Extraordinarily Ordinary

Something really cool happened yesterday in the most ordinary way.  Friday mornings are our 4th and 5th grade choir rehearsals and I currently have 54 energetic students who are willing to show up an hour before school starts once a week to sing together.  Unfortunately for them, I do not play piano well, so I tend to use recordings as accompaniment.  They are usually great arrangements, but are obviously inflexible so I have to go with the tempo of the recording rather than interpreting on my own.  However, at our last concert, one of the parents at my school approached me and said he would love to accompany for us if I was interested, so I said yes.

So yesterday, he came to our rehearsal to help us get ready for our concert which is a little over a week away.  One of the pieces we’re doing is an Italian aria/chorus from one of the operas we’ve studied in 5th grade but the students had never sung it with the accompaniment before.  When the piano began with the downbeat from my student teacher, I watched my students’ faces as they heard themselves accompanied for the first time. At a particularly dramatic point in the music as the piano played a couple of loud, dramatic chords, my students grinned and their energy matched that of the accompaniment.  I found myself smiling with them, so happy that they were having this experience.  When the piece ended, the students broke out in spontaneous applause.  It wasn’t perfect, and we went back and worked on a few things, but all in all, a challenge and a success.

So, why so extraordinarily ordinary? Well, the parent accompanist just happens to be a Steinway Artist and the Director of the School of Music at the University of Nebraska.  I happen to teach his children and he came to the concert because he son plays in the 5th grade band.  He is a busy man, just finishing up his first year at the University and it would never have occurred to me to ask him to accompany a bunch of 10 and 11 year old students.  However, he didn’t hesitate to ask if I would mind if he did.  So, if you could imagine the musical diversity in the room yesterday morning; a PhD Steinway artist working with my student teacher accompanying a bunch of kids preparing for an elementary concert.  All working towards the same goals, all doing their best at whatever level they had attained so far, all of us taking turns at making mistakes – and I mean ALL of us.  (I won’t embarrass my guest by telling you what they were : ). All of us, making music together.

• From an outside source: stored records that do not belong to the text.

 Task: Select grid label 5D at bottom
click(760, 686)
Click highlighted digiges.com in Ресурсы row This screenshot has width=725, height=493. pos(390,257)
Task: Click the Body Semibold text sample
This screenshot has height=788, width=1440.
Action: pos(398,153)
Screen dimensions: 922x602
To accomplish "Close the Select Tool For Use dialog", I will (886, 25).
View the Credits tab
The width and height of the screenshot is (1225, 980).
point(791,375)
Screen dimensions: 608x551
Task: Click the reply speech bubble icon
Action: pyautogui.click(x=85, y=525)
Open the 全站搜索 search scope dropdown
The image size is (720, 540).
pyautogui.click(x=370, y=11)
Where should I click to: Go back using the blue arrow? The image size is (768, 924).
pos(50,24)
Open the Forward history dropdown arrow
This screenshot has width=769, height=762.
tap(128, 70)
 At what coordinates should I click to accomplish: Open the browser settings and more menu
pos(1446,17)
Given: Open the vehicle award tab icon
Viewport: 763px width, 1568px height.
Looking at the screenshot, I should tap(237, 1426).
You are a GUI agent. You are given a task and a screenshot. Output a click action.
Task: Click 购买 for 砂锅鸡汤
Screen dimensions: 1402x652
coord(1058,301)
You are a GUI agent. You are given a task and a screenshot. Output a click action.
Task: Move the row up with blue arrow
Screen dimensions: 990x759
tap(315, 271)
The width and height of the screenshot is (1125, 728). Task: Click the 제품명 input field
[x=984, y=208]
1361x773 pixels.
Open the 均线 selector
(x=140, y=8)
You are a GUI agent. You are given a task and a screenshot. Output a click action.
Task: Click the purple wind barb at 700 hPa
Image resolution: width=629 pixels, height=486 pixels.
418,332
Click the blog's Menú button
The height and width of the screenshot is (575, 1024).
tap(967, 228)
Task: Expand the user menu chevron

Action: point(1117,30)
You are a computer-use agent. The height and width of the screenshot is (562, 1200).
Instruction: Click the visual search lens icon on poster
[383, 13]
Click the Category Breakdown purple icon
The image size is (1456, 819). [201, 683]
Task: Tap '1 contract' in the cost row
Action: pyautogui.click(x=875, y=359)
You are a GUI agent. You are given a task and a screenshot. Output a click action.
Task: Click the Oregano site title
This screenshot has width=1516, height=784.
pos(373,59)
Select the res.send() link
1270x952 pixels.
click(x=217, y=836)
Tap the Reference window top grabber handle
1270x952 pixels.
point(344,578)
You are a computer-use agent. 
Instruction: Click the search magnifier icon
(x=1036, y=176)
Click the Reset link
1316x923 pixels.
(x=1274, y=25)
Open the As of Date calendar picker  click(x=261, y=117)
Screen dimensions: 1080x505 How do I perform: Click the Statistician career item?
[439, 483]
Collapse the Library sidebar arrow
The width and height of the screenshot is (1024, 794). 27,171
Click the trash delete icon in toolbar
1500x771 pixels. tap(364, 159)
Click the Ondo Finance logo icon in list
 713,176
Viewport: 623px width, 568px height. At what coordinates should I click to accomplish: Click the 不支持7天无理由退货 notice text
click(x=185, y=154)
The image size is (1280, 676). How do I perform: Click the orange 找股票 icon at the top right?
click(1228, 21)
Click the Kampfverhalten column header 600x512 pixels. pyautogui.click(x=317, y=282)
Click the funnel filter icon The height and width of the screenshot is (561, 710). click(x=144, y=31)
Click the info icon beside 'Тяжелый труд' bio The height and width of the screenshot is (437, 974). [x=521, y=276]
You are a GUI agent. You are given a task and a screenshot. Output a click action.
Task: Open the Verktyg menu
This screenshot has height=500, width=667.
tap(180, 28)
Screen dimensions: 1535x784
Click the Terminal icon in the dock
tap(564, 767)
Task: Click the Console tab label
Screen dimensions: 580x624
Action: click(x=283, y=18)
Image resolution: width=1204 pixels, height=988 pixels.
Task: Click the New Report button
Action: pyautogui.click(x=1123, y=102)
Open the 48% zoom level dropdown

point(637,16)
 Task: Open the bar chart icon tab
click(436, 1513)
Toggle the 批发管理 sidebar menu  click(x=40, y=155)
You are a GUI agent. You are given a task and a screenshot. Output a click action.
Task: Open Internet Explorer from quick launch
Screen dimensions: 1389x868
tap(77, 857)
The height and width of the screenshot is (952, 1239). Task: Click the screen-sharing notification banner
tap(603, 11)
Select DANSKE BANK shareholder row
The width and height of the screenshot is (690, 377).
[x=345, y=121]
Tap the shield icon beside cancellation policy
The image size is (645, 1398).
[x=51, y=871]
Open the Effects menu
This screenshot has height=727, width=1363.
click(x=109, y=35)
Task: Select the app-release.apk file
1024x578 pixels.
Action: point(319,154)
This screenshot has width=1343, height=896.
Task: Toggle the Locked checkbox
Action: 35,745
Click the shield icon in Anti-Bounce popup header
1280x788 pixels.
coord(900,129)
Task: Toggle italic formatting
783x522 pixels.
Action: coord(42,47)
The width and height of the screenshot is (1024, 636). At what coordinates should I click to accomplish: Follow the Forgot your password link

As music educators, when we say Music Making by All, so many times we talk about diversity in terms of things like culture and race, but there is also diversity in experience and age and none of it matters with music.  Making music is making music, no matter your background or level of expertise and everyone is working towards the common goal of creating something beautiful and exciting, something that is never the same way twice; art created in the moment.  Musicians at all levels, encouraging and applauding each other.  It is really an example for all in terms of how to work collaboratively with everyone working towards a common goal.  Pretty awe inspiring actually.

I have to admit, that it was so ordinary, that the extraordinary didn’t hit me until later.  Maybe I’m wrong, but I don’t always see this kind of collaboration in other academic areas outside of the arts, the kind of opportunity where kids and adults work together on a creative project, all of us responsible for doing our jobs, and where not only are adults leading but actually participating in the music making with the students.

So, in about a week and a half, we get to share our collaboration with an audience.  My hope is that they will begin to see and understand that music is something that transcends all areas of diversity and is truly FOR ALL.